Records taken from a collection:
************
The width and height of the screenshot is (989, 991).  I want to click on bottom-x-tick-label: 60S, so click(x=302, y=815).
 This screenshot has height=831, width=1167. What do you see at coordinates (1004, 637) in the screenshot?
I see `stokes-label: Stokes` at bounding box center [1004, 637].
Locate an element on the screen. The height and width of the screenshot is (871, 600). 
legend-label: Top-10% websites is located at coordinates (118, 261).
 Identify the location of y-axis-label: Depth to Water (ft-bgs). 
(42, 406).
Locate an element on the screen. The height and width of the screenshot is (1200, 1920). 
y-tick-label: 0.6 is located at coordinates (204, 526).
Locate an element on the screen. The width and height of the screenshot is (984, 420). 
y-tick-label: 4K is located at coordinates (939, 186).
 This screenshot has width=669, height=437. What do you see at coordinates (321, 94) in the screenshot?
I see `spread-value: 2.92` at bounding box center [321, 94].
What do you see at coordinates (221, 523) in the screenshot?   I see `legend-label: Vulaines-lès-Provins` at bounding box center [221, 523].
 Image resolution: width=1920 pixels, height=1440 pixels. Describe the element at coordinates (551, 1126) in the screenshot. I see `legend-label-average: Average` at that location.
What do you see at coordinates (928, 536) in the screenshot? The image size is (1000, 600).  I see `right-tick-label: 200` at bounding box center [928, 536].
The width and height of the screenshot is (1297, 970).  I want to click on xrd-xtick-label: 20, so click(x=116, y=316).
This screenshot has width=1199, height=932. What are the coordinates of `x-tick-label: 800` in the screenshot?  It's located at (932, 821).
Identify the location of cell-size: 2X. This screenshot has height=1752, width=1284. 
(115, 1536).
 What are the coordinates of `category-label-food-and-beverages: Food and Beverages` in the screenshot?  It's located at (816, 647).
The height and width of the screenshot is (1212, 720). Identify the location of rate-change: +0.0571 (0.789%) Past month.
************
## Work instruction
Please update the records above by replacing "Identify" with "Find" wherever it appears, leaving everything else unchanged.

## Task output
The width and height of the screenshot is (989, 991).  I want to click on bottom-x-tick-label: 60S, so click(x=302, y=815).
 This screenshot has height=831, width=1167. What do you see at coordinates (1004, 637) in the screenshot?
I see `stokes-label: Stokes` at bounding box center [1004, 637].
Locate an element on the screen. The height and width of the screenshot is (871, 600). 
legend-label: Top-10% websites is located at coordinates (118, 261).
 Find the location of y-axis-label: Depth to Water (ft-bgs). 
(42, 406).
Locate an element on the screen. The height and width of the screenshot is (1200, 1920). 
y-tick-label: 0.6 is located at coordinates (204, 526).
Locate an element on the screen. The width and height of the screenshot is (984, 420). 
y-tick-label: 4K is located at coordinates (939, 186).
 This screenshot has width=669, height=437. What do you see at coordinates (321, 94) in the screenshot?
I see `spread-value: 2.92` at bounding box center [321, 94].
What do you see at coordinates (221, 523) in the screenshot?   I see `legend-label: Vulaines-lès-Provins` at bounding box center [221, 523].
 Image resolution: width=1920 pixels, height=1440 pixels. Describe the element at coordinates (551, 1126) in the screenshot. I see `legend-label-average: Average` at that location.
What do you see at coordinates (928, 536) in the screenshot? The image size is (1000, 600).  I see `right-tick-label: 200` at bounding box center [928, 536].
The width and height of the screenshot is (1297, 970).  I want to click on xrd-xtick-label: 20, so click(x=116, y=316).
This screenshot has width=1199, height=932. What are the coordinates of `x-tick-label: 800` in the screenshot?  It's located at (932, 821).
Find the location of cell-size: 2X. This screenshot has height=1752, width=1284. 
(115, 1536).
 What are the coordinates of `category-label-food-and-beverages: Food and Beverages` in the screenshot?  It's located at (816, 647).
The height and width of the screenshot is (1212, 720). Find the location of rate-change: +0.0571 (0.789%) Past month.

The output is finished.